Following two hours of presentations and the airing of local grievances, Fayette County commissioners on Friday unanimously approved a change in zoning classification of 744 acres for a planned housing development.

The area, to be known as Wild Rock West Virginia, surrounds the current headquarters of Class VI River Runners in Ames Heights, whose owners are partners in the proposed project with Optima Properties WV LLC.

Carl Frischkorn, a general partner in Optima, provided commissioners with a brief presentation on the concept, emphasizing the endeavor would not come to fruition overnight. He added that Friday marked the fourth time in two weeks he had presented the details of the proposed development to the community.

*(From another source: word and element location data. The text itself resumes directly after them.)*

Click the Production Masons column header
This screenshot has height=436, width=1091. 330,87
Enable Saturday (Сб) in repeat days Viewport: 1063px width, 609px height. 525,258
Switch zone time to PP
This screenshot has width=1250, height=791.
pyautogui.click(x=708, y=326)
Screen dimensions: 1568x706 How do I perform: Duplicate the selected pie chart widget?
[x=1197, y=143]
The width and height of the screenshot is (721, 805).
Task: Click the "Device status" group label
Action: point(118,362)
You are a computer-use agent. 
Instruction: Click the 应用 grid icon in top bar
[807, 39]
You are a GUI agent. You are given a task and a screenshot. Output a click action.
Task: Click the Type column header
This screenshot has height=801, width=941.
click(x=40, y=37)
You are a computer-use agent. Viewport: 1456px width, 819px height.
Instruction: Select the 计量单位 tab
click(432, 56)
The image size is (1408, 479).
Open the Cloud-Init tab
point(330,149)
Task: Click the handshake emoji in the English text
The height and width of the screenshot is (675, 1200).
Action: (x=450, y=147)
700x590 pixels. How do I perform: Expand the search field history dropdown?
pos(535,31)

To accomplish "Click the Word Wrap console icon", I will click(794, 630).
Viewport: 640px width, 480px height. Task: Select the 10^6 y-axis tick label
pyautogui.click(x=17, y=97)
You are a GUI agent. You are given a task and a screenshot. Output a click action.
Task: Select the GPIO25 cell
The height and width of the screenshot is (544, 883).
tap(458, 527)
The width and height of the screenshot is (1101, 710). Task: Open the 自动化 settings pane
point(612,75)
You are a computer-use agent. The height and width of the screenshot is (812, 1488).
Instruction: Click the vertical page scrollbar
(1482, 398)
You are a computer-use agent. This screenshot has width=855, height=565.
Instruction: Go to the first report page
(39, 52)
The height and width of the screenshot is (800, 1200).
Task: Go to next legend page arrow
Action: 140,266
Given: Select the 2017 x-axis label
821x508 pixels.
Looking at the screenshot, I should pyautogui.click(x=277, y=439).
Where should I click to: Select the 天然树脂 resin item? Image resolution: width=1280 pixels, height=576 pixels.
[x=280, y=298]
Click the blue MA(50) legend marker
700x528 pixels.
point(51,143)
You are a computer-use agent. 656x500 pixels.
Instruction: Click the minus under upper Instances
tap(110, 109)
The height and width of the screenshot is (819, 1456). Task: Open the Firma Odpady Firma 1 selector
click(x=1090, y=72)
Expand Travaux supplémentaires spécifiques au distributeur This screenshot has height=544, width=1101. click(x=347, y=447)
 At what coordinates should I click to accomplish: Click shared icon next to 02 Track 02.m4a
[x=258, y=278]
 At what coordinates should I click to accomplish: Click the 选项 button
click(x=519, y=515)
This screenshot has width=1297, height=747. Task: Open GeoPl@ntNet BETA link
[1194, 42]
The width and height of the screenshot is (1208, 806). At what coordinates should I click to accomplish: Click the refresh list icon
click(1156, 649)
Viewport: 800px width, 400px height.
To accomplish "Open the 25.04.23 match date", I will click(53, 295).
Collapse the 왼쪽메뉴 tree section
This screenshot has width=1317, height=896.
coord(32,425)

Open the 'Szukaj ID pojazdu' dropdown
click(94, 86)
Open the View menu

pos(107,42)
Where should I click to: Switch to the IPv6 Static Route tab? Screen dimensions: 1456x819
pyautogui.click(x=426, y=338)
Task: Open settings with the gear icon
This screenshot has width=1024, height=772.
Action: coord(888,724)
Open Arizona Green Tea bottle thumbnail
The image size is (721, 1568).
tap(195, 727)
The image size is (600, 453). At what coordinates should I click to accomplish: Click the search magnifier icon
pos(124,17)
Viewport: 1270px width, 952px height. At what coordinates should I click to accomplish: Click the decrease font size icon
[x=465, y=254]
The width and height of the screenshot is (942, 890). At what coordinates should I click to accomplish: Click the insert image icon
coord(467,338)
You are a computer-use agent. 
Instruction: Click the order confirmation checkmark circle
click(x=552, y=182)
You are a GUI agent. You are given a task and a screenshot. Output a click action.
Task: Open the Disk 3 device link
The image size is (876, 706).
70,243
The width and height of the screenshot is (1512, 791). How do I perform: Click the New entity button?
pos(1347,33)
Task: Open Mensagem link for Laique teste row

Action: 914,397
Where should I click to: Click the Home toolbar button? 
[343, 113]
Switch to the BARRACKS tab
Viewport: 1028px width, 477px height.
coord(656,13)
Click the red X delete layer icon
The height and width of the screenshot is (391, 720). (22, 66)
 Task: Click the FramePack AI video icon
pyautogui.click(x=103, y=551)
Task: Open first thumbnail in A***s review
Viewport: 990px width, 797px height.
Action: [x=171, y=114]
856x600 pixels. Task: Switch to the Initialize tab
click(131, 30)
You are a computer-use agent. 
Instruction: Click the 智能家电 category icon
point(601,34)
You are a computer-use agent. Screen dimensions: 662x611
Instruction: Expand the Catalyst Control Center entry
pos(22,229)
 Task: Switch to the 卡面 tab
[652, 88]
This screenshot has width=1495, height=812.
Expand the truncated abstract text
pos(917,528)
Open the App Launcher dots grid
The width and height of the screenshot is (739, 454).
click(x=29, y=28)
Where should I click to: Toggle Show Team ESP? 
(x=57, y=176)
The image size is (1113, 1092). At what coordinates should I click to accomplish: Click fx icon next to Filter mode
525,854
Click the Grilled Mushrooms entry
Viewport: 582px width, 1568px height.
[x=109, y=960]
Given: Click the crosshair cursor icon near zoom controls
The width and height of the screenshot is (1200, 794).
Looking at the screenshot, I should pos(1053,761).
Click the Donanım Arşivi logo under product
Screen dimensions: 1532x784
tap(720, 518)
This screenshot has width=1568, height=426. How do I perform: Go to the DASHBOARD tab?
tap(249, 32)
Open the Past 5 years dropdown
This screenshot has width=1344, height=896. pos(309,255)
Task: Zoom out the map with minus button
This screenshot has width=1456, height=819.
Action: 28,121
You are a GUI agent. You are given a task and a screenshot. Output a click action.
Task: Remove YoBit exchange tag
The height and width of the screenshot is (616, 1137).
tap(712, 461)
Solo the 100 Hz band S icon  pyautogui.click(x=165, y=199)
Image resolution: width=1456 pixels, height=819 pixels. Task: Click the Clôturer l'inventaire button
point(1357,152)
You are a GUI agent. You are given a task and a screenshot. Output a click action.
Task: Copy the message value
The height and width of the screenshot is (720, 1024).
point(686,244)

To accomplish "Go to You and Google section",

Responding to community concerns about traffic flow, Frischkorn noted a traffic impact study concluded that no more than 1,300 or 1,400 daily trips would be made by vehicles on Chestnutburg Road once all 160 homes were completed. The road, according to state Division of Highways officials, is designed for 2,000 such trips.

Frischkorn also claimed only five houses would be visible within the New River Gorge viewshed, and that would be only during “leafless” conditions, when the public is primarily not using the New River Gorge National River.

“Change is hard, and the status quo seems to be a pretty good thing,” park Superintendent Don Striker said.

“Change is coming, though. It’s incumbent upon us to plan for it. The viewshed is not as big an issue here (as it is with other housing developments near the gorge). This is upriver and over the ridge. We really are satisfied with what we’ve seen thus far.”

Fayetteville attorney James Blankenship, who spoke on behalf of the developers, insisted the process of development was a slow one that would come only in phases. “Optima is very cognizant of the responsibilities it will have. There’s still a long row to hoe (procedurally).”

Blankenship added developers had allocated 25 percent of the acreage to so-called “green space” and that recreational activities typically surrounded such a development.

A number of area residents remained unconvinced. Many of their worries revolved around preserving the community’s character and preventing traffic problems on narrow Chestnutburg Road.

Prior to Frischkorn’s presentation, Fayette County Zoning Enforcement Officer Tim Richardson tendered to commissioners a petition containing 200 signatures against the project.

The petition, from which Richardson read aloud, stated that “second-home owners are not our neighbors” and asked, “there are already several developments on the gorge. Do we really need another?”

On Monday, the Fayette County Planning and Zoning Commission voted overwhelmingly to endorse the project and forward it to the county commission for Friday’s public hearing.